Dès la création des jardins, la question de l’approvisionnement en eau est un casse-tête : le palais est bâti sur un terrain marécageux, loin de toute rivière ou fleuve et à plus de 100 mètres au-dessus de la Seine, distante de plusieurs kilomètresAlors, d’où vient l’eau ?

Naissance de la rivière « royale »

Au 17ème siècle, les connaissances en hydraulique sont encore assez minces mais vont se perfectionner de façon remarquable, grâce aux ambitions du roi Soleil. En 1666, il ordonne la création d’un chef d’œuvre hydraulique afin de pouvoir alimenter toutes les fontaines du domaine, avec en point d’orgue, les jeux d’eau qui devaient éblouir la Cour et les ambassadeurs.
Dès 1668 et jusqu’en 1674, tout fut mis en œuvre pour combler le roi. De grands travaux sont menés pour canaliser l’eau de la Bièvre à Versailles. Après son relèvement, trois systèmes sont réalisés : la remontée des eaux de la Seine, la mise en réseau du plateau de Saclay et celle du plateau de Rambouillet.

Le projet sur la Loire…tombe à l’eau

Parmi ces projets gigantesques, le détournement des eaux de la Loire fut un temps, envisagé. Colbert en confie l’étude de faisabilité à l’Abbé Jean Picard qui est alors le plus grand astronome de son temps et surtout, l’inventeur de la topographie moderne grâce à son niveau de précision à lunette. Après maintes études, l’Abbé Picard rend ses conclusions : le niveau de la Loire étant plus bas que celui de Versailles, le projet est infaisable.

Drainage de Rambouillet

L’abbé Picard poursuit ses recherches. Il entreprend des relevés sur le plateau de Trappes, en direction de Rambouillet et imagine la création d’un réseau de drainage dont les eaux devaient s’écouler par gravité vers le parc du château de Versailles.
En 1677, ce projet est adopté et Vauban fait drainer tout le plateau en pente douce jusqu’à Rambouillet avec dix étangs (de l’étang de la Tour à l’étang de Trappes), 104 kilomètres de rigoles dont la fameuse « rivière royale » sur 34 km, tout ce système ingénieux acheminant les eaux jusqu’à Versailles.

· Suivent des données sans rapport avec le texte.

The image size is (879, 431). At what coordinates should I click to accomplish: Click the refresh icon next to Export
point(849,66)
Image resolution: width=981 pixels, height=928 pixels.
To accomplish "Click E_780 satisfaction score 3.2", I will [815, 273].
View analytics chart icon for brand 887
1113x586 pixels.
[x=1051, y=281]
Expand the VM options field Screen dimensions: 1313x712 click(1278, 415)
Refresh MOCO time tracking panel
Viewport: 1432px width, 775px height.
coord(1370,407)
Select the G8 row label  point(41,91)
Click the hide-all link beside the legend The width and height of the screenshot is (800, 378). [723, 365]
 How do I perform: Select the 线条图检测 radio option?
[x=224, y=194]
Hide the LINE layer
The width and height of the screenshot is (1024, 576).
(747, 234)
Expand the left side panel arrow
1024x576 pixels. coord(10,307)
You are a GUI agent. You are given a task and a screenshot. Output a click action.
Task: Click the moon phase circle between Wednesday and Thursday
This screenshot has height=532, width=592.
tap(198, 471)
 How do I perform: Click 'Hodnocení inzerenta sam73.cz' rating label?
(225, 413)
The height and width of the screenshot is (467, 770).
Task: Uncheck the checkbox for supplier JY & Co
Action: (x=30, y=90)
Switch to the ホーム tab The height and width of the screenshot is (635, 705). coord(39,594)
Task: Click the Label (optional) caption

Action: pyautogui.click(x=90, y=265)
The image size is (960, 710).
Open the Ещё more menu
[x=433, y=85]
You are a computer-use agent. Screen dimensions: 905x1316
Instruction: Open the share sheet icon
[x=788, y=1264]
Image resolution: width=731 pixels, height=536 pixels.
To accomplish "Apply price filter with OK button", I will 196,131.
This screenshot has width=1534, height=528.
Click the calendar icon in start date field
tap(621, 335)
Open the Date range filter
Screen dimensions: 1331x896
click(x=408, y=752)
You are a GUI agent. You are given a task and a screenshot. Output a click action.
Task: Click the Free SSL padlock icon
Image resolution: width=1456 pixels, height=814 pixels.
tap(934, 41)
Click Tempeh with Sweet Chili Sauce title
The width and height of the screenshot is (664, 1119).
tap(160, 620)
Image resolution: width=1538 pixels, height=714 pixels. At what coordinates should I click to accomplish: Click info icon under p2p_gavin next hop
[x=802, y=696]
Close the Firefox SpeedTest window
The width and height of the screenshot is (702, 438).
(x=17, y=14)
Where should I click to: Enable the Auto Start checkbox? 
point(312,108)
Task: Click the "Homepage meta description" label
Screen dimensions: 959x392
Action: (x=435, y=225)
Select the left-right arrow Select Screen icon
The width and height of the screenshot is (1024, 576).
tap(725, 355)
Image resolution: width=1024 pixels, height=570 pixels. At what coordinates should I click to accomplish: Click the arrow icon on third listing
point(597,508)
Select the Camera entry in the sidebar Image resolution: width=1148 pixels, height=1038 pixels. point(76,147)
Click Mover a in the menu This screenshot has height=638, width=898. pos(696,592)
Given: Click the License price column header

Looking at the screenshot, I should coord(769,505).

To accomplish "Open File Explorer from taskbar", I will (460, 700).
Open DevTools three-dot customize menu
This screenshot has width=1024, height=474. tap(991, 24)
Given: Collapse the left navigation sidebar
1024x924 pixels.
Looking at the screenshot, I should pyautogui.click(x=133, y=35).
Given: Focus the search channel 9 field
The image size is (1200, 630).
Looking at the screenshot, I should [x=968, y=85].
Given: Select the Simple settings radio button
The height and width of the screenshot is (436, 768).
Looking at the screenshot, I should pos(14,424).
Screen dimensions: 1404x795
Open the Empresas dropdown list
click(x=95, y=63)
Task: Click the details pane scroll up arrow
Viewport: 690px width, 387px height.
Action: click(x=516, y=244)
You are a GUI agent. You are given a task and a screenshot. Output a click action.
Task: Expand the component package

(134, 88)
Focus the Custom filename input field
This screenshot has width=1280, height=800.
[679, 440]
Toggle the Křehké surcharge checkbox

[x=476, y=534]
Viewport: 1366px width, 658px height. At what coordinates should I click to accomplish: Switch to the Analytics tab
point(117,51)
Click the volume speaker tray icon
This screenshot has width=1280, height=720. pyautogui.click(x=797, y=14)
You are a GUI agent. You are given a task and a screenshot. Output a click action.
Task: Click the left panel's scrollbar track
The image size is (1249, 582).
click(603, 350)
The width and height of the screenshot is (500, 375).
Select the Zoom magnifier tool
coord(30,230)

Ce réseau gravitaire, dit des étangs « supérieurs », alimentait les réservoirs de Montbauron et ainsi les plus hautes fontaines du parc du roi Soleil.

La Machine de Marly par Pierre-Denis Martin, 1723.

La Machine de Marly par Pierre-Denis Martin, 1723.

Coup de génie : La machine de Marly

L’idée de pomper l’eau de la Seine a donc fait son chemin. Mais la distance du fleuve, à 10 km de Versailles, et surtout le dénivelé de 142 mètres, exigent la conception d’une machine monumentale. C’est le projet de l’hydraulicien belge Arnold de Ville, qui est retenu : la pompe de Marly.

A partir de 1681, il construit, avec l’aide du charpentier Rennequin Sualem, la fameuse machine « infernale » de Marly. Elle est composée de 14 grandes roues dentées de 12 mètres de diamètre. Elles actionnent des mécanismes qui mettent en branle les pompes qui puisent l’eau de la Seine et la remontent dans des réservoirs.

Tringles, bielles et pompes alimentent l’aqueduc de Marly. Près de 257 pompes sont nécessaires pour faire remonter l’eau jusqu’à l’aqueduc, soit quelque 163 mètres au-dessus du niveau du fleuve.

La machine de Marly attire les foules. Une fois parvenue à Marly, il faut encore acheminer l’eau jusqu’à Versailles. Jules Hardouin Mansart, architecte de la Galerie des Glaces et des Grandes écuries royales, construit l’aqueduc de Louveciennes. Long de 640 mètres, il est bâti en même temps que la machine de Marly. Pour récupérer l’eau du plateau de Saclay, un autre aqueduc est dressé, celui de Buc (long de 580 mètres et encore en bon état), qui permet de conduire l’eau par gravité jusqu’à Versailles.

Cet aqueduc de Buc est mis hors service en 1950 et celui de Trappes est en partie détruit vers 1977. Aujourd’hui, Les eaux du parc de Versailles fonctionnent en circuit fermé : une pompe électrique puise l’eau du Grand Canal et réalimente les réservoirs.